## TASK TO CARRY OUT
How many lines in the records below contain the word "paragraph"? Answer with the number only.

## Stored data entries
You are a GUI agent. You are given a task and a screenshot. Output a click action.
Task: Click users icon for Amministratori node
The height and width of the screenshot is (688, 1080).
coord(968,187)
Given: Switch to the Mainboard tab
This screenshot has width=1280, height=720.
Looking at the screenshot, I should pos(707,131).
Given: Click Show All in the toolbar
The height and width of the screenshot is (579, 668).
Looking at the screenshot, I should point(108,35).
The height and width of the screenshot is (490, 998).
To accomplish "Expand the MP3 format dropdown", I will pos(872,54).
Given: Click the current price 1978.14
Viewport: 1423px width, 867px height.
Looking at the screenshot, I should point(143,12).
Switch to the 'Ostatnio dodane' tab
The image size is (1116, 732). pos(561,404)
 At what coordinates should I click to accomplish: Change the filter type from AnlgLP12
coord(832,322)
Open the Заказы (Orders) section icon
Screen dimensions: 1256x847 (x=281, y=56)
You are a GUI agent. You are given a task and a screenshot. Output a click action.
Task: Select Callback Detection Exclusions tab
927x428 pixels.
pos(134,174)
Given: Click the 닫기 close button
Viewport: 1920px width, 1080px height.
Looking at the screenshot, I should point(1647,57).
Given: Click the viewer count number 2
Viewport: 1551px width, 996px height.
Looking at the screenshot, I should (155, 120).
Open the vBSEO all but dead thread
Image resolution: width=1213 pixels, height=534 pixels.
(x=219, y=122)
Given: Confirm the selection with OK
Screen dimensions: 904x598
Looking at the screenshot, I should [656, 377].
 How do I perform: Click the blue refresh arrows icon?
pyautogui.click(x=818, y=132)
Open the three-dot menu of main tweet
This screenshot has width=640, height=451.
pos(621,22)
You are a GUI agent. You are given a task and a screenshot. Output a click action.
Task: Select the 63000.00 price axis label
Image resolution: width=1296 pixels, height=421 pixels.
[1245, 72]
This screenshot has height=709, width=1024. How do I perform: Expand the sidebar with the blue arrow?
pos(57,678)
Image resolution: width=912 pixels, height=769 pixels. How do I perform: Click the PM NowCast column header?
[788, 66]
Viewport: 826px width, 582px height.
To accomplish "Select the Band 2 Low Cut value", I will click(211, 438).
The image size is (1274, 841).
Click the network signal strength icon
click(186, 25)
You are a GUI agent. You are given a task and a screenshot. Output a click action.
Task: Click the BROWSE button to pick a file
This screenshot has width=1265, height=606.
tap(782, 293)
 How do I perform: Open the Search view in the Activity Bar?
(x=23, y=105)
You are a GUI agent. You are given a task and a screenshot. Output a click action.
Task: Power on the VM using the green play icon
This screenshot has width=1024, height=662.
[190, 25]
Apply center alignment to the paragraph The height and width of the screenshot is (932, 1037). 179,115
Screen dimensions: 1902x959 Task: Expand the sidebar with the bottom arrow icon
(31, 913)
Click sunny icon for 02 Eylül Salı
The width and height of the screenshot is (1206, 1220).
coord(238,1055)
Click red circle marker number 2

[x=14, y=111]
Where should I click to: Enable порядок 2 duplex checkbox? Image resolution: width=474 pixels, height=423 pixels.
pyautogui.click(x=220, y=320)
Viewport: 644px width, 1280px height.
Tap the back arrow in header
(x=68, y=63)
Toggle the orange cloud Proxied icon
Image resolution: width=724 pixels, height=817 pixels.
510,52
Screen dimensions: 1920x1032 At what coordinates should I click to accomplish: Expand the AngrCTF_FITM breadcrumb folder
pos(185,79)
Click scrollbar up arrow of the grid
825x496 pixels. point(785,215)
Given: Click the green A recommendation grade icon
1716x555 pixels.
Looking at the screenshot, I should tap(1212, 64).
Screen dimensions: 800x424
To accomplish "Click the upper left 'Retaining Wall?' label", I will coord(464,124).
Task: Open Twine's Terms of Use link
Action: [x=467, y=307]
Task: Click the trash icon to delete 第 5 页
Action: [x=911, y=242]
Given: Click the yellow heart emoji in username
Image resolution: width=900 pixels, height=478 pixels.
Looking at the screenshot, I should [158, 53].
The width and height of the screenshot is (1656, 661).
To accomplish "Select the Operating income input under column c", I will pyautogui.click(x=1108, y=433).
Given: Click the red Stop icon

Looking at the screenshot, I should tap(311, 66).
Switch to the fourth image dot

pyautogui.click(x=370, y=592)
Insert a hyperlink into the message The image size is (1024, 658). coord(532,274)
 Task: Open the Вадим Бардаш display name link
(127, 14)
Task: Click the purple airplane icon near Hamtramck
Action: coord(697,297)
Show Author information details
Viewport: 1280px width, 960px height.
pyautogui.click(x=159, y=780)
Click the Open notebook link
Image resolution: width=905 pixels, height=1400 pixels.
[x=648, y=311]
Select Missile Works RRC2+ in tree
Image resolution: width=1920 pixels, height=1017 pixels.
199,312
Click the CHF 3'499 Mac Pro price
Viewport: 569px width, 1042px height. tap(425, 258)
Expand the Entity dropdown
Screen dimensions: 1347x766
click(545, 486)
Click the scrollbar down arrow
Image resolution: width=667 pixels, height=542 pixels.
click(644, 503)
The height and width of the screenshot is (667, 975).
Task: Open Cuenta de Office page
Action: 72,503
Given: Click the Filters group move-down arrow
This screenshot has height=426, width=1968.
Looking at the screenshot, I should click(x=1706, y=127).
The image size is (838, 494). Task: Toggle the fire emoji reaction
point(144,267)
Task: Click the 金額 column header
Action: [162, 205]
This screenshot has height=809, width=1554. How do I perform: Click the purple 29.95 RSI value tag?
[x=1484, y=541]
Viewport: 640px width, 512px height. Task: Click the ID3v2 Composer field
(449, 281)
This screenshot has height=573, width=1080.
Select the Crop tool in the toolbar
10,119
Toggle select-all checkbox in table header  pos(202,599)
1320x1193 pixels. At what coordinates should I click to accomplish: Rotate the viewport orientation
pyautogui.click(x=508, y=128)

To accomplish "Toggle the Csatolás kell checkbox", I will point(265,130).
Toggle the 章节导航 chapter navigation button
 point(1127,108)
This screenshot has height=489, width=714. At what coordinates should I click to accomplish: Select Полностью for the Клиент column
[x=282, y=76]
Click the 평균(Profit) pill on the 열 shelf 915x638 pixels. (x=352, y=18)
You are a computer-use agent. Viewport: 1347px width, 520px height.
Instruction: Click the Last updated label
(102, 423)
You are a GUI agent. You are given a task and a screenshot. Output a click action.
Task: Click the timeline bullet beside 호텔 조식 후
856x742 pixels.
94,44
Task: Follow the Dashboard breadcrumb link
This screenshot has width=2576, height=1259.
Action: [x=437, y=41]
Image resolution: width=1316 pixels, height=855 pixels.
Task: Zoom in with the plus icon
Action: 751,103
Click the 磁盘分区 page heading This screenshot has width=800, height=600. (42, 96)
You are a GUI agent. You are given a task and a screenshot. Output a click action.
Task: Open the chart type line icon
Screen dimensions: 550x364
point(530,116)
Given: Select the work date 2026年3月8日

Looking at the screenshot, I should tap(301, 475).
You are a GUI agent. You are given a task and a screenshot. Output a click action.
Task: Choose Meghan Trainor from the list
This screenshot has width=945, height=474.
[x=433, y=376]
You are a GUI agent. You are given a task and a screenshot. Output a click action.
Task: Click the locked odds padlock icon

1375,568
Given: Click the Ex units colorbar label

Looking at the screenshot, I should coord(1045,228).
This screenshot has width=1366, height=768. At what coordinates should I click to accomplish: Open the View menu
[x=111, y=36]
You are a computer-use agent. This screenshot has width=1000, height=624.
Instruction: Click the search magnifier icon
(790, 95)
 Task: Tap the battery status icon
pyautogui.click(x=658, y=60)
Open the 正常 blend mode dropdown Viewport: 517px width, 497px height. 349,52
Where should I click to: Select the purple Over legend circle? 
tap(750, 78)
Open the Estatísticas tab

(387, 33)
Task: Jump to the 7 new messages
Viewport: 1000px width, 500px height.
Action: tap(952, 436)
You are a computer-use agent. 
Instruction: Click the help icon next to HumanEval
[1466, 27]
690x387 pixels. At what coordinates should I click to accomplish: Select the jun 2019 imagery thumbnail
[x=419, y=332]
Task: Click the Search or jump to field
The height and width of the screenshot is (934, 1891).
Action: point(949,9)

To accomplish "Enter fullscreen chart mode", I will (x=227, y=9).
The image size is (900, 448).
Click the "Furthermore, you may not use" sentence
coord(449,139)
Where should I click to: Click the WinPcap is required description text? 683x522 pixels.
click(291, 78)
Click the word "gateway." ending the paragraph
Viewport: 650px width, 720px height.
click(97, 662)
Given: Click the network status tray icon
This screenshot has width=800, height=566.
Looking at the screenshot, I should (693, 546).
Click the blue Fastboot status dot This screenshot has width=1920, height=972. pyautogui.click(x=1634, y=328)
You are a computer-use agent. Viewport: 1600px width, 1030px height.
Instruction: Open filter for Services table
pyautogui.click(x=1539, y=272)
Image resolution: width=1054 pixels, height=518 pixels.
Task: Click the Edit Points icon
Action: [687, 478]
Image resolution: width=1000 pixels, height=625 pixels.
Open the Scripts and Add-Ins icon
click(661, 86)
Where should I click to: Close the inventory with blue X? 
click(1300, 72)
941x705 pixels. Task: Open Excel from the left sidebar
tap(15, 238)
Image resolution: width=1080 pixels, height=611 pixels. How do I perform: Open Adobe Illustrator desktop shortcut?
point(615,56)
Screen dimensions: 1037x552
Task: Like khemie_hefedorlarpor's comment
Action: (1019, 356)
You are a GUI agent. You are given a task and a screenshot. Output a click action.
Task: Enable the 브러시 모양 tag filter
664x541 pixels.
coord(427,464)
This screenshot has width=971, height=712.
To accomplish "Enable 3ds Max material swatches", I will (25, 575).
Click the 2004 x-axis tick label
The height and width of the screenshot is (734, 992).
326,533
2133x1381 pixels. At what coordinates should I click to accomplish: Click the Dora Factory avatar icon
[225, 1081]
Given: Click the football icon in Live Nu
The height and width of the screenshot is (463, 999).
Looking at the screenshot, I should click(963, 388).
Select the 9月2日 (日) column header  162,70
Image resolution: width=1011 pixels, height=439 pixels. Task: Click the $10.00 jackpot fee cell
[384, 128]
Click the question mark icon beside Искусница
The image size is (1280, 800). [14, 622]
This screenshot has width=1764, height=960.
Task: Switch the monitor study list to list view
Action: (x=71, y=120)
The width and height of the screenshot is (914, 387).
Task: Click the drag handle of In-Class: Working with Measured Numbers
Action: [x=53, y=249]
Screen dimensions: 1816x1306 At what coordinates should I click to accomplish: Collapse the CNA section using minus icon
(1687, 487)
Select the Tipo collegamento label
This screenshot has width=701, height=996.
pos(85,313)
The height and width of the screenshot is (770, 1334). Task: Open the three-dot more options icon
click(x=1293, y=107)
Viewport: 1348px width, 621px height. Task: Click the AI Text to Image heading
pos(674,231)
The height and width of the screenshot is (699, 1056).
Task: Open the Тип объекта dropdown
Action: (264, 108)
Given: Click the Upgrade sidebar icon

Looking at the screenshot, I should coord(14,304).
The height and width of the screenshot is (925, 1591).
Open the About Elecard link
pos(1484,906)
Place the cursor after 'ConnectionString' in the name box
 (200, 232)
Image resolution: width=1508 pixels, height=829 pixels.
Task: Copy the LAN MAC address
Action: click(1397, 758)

## EXERCISE RESPONSE
2